Panorámica de Copacabana de norte a sur.
“La felicidad o
infelicidad no se mide desde el exterior sino desde dentro.” (Giacomo Leopardi)
En algunas ocasiones el
fin de las tareas escolares se llevaba a cabo en el Teatro Gloria, con el
objeto de que pudieran asistir más personas a ver la entrega de calificaciones.
Padres, hermanos y cuanto consanguíneo le daba por pegarse en el acto público.
Algunos salían con cara resplandeciente y otros, de pañuelo en los ojos,
síntoma inequívoco de que al mucharejo le había ido como a los perros en misa;
que no hizo sino gastar pantalones en las ásperas tablas de los pupitres o
dormir en las horas de clase sin pagar ni un centavo por el hospedaje. Se
alcanzaba a escuchar la voz de algún padre adolorido: “en la casa arreglamos”.
Las madres de los
ganadores en cambio, dejaban ver su orgullo al manifestar que su hijo iba
camino a sabio o a la santidad, pues querían que tomara el camino del
sacerdocio. Era tan dispares la escena entre los allegados, que no se sabía si
reír o llorar, es como el retrato fiel de lo que es el camino de la vida.
Para el año en las
cosas ocurrieron y por allá en el mes de agosto, se empezó a montar un obra de
teatro con los niños de tercero de escuela, para representarla en el teatro al
final del período estudiantil. Los ensayos se hacían diariamente al terminar
las clases del día, en aquel bello salón lleno de inmensos ventanales, por
donde la brisa suave transitaba tan campante y desde donde se observaba el
verde de las montañas y el azul del cielo limpio de contaminación. Cada uno
tomaba su papel con la seriedad que el hecho ameritaba.

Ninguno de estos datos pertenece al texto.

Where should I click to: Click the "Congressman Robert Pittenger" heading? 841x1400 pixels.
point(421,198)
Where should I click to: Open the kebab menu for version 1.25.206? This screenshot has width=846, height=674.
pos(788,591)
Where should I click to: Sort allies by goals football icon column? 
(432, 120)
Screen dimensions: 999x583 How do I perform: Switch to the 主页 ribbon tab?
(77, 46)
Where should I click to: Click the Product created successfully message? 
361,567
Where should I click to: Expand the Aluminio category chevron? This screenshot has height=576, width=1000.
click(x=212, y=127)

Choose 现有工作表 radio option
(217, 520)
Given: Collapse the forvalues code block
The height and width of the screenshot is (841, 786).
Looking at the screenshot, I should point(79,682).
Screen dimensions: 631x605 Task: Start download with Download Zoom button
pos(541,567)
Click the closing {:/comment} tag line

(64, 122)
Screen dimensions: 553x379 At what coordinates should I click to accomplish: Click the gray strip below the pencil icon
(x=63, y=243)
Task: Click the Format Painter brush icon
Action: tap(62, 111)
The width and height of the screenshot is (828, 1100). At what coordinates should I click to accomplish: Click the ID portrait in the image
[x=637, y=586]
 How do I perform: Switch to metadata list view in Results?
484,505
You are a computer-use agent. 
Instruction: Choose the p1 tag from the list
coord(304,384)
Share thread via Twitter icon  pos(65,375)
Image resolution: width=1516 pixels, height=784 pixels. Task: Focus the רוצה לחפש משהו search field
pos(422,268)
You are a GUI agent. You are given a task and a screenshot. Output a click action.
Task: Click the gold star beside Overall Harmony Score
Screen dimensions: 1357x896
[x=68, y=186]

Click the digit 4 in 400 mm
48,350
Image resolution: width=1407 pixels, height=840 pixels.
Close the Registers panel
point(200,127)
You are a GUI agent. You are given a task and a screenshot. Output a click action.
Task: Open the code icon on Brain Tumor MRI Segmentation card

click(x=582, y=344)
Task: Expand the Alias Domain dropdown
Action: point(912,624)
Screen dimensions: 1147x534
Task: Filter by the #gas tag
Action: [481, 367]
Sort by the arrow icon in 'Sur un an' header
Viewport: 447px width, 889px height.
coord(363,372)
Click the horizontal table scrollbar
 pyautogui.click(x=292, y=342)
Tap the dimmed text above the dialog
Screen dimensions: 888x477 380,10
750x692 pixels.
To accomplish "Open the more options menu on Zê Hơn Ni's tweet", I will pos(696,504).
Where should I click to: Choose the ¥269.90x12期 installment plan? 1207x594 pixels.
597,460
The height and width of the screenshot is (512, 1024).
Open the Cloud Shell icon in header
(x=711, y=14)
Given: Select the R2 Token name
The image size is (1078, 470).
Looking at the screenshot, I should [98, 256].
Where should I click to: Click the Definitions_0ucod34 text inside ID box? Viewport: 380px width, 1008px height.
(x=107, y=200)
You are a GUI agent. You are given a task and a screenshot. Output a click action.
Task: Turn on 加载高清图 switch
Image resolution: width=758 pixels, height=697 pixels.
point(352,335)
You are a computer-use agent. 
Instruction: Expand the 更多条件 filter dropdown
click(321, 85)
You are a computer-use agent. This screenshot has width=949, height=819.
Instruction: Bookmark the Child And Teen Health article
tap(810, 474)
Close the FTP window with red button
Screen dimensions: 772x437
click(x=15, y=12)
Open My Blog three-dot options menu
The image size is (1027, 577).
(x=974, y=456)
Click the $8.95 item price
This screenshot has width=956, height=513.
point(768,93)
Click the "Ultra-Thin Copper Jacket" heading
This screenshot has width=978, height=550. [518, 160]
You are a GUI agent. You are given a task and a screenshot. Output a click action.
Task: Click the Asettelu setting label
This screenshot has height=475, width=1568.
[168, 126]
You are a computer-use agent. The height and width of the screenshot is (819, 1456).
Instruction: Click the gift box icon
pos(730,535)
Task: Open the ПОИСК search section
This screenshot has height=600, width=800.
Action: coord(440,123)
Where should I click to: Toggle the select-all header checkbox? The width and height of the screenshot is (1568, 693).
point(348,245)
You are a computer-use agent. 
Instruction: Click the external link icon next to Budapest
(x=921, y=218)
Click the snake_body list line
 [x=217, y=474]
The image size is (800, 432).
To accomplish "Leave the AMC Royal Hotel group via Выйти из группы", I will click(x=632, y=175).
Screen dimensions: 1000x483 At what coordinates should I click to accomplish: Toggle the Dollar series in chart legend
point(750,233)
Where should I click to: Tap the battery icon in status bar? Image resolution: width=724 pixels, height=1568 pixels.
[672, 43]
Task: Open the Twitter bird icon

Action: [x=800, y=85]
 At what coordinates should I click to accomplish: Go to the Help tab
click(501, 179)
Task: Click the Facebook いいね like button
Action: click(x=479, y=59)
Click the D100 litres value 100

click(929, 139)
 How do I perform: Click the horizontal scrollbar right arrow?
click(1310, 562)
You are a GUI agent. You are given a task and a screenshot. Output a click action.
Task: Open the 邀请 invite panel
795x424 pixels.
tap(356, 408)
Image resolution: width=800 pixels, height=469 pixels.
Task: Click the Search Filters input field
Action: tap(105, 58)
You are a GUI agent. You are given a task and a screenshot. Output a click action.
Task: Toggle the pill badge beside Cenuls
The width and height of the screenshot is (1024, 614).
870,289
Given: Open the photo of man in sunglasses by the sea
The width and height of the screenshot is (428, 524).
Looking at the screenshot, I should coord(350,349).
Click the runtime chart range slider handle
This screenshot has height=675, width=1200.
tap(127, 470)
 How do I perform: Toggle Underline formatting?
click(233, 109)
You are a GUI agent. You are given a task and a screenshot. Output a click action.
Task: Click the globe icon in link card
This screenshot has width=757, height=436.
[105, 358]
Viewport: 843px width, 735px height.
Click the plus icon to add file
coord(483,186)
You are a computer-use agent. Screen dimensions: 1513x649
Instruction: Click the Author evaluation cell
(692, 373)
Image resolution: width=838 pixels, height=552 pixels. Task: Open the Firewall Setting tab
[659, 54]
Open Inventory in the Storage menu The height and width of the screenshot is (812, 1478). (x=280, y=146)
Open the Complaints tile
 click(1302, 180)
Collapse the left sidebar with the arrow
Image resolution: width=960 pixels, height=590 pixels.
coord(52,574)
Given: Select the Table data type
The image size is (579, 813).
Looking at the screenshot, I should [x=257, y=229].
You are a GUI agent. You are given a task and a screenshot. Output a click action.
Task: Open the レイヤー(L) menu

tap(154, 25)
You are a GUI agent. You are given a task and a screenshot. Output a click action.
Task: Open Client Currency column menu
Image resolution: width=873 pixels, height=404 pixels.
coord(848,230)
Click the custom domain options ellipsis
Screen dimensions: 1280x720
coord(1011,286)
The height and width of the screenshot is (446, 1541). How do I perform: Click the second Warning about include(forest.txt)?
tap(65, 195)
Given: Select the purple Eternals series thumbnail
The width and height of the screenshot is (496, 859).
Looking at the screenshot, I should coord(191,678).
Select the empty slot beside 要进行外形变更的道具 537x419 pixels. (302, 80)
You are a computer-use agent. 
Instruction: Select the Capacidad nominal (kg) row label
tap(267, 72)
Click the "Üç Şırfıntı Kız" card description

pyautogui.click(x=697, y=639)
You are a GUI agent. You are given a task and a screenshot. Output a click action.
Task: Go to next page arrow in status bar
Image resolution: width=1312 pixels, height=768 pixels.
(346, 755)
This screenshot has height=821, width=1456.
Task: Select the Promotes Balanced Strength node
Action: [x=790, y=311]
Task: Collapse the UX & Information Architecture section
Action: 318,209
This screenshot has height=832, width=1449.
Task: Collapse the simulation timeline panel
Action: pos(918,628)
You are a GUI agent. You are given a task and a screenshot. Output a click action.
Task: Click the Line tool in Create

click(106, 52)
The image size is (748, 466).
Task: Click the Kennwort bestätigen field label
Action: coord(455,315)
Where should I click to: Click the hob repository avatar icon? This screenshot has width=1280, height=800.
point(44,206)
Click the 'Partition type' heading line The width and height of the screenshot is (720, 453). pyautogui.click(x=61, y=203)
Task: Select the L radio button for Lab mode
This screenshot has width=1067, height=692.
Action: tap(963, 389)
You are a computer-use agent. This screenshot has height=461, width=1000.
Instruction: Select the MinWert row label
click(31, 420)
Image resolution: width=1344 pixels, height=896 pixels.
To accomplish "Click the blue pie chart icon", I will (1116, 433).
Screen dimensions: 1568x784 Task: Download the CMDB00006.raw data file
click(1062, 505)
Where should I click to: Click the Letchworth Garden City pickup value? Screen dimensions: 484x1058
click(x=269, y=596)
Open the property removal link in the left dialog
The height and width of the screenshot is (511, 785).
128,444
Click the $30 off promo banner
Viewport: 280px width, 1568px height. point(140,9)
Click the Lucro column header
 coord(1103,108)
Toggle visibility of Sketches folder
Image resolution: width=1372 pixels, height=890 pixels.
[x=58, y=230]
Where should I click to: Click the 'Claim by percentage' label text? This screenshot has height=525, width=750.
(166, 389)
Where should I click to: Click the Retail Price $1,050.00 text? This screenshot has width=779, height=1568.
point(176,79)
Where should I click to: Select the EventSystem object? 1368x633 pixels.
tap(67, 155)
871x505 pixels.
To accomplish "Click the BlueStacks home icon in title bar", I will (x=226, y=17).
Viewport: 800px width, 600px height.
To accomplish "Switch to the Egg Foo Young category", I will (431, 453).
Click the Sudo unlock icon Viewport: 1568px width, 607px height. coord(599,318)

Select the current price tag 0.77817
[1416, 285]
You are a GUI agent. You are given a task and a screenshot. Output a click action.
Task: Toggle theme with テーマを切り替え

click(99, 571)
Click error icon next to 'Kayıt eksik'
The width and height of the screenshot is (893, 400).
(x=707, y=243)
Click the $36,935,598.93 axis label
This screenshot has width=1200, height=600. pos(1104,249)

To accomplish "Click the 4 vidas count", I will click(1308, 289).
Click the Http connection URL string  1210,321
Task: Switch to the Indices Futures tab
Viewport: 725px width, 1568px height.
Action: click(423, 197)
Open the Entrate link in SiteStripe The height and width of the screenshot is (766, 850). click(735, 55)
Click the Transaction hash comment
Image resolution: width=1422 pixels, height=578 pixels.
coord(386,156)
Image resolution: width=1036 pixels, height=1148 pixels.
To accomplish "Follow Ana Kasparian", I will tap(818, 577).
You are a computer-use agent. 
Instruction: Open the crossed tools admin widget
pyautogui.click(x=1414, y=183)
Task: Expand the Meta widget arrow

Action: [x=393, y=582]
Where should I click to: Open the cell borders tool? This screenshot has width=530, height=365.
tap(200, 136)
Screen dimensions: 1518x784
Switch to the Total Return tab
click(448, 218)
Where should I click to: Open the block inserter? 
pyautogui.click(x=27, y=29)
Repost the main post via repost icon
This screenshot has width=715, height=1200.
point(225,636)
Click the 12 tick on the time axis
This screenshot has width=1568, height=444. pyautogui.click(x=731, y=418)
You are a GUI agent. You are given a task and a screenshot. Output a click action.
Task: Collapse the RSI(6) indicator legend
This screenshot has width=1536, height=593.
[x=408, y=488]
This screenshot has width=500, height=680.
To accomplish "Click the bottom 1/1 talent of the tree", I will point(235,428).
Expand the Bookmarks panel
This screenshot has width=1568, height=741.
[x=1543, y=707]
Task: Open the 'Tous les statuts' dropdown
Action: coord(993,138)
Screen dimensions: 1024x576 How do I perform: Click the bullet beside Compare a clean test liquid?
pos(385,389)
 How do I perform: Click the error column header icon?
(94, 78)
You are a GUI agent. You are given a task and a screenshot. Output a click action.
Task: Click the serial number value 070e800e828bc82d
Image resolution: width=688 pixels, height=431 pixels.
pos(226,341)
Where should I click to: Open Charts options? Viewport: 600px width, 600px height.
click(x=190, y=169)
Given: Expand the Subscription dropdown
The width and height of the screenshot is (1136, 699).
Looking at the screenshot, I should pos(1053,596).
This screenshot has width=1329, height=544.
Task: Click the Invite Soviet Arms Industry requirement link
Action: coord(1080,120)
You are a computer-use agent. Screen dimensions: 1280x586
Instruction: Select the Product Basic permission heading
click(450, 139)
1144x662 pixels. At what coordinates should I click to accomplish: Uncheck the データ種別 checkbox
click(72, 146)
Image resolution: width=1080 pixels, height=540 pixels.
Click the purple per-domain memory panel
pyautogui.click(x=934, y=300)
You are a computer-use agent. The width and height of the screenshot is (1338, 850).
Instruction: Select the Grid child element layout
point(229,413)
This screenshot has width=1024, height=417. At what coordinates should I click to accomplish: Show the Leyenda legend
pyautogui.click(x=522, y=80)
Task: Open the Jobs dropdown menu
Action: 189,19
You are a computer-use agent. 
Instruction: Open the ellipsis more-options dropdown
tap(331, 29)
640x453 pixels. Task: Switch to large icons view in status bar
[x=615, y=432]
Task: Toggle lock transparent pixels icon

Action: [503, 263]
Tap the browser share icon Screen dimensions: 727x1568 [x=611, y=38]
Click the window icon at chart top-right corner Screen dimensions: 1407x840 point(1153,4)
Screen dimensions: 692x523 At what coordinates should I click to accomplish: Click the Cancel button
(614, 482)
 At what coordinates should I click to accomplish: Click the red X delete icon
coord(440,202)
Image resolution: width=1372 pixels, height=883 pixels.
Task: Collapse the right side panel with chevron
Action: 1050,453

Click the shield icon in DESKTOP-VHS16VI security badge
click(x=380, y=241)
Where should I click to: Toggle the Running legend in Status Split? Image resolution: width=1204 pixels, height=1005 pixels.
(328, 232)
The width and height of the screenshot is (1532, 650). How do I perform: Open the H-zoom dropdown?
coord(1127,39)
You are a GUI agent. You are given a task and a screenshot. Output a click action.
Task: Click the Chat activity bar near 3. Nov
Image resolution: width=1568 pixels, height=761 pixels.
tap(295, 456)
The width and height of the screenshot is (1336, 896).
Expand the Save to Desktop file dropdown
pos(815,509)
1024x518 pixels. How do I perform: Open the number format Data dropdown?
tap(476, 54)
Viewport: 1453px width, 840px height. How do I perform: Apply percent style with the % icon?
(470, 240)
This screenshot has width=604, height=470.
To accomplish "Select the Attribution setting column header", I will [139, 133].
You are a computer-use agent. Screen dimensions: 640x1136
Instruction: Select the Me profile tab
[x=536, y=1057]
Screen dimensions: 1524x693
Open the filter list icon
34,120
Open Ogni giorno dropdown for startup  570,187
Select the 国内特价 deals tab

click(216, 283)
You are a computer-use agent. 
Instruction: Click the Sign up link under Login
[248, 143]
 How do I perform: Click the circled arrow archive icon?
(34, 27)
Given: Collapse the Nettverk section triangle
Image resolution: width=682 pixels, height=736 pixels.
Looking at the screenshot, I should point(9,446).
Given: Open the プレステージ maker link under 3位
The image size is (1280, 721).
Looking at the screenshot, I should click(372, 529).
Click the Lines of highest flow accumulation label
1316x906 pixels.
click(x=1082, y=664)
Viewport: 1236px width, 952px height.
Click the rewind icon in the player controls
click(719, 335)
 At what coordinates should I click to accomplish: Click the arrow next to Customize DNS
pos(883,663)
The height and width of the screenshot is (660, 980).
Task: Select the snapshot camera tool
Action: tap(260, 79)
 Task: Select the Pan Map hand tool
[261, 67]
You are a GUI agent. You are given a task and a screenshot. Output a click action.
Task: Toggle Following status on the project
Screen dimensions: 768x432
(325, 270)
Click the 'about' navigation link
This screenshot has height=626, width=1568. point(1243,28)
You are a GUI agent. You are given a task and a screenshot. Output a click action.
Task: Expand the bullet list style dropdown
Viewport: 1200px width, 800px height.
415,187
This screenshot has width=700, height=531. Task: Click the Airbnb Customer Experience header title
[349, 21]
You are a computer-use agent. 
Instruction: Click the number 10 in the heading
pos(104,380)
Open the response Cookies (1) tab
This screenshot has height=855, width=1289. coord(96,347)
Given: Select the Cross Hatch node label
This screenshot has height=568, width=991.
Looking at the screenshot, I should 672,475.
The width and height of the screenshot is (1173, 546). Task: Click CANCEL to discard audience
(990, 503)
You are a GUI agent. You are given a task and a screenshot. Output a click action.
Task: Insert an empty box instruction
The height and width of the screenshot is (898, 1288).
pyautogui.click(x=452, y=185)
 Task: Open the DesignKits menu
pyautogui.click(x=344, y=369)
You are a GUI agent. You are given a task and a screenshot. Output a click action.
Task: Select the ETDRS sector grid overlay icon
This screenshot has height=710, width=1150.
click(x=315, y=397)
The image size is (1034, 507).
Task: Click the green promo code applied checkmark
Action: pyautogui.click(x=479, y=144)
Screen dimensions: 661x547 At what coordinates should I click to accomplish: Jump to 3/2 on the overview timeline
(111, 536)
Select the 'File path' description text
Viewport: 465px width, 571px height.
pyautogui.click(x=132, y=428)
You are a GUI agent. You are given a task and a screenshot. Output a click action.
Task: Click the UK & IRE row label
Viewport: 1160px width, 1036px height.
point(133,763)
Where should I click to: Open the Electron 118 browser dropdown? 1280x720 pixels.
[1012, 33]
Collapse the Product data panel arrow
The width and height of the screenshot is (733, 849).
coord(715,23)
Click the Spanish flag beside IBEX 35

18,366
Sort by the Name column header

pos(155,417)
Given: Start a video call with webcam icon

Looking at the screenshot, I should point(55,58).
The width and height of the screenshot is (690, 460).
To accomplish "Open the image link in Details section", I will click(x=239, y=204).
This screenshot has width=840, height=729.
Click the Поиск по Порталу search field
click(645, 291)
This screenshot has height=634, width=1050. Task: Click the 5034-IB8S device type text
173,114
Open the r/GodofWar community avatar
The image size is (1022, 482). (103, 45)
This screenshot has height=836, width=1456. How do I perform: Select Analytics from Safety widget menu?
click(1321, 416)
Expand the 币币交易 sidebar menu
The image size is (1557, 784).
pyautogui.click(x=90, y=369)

Una visita al hogar paterno
Bajo la supervisión del
maestro que estaba montando la obra y con regaños, se le iba dando vida. A él,
le tocó representar a un pomposo obispo. En la casa y delante del espejo en que
el papá se afeitaba y la madre se acicalaba el cabello ondulado, se retocaba la
hermosa cara con tenue rubor, hacía los ademanes para memorizar las posturas
que debía hacer, para crear en en el posible auditorio una buena imagen. Todo
transcurría con la natural expectativa y hasta con orgullo, sobre todo cuando
de la parroquia les prestaron un vestido de monaguillo, que sería el hábito que
luciría. En ese ensayo se sintió el ser más feliz. Poco duró la alegría. De un
momento a otro, el rector de la escuela, sin ninguna explicación, dio por
terminado el programa. Los niños agacharon la cabeza; él, vio un obispo, caerse
al suelo sin oficiar la misa y una bendición a la feligresía que nunca llegó.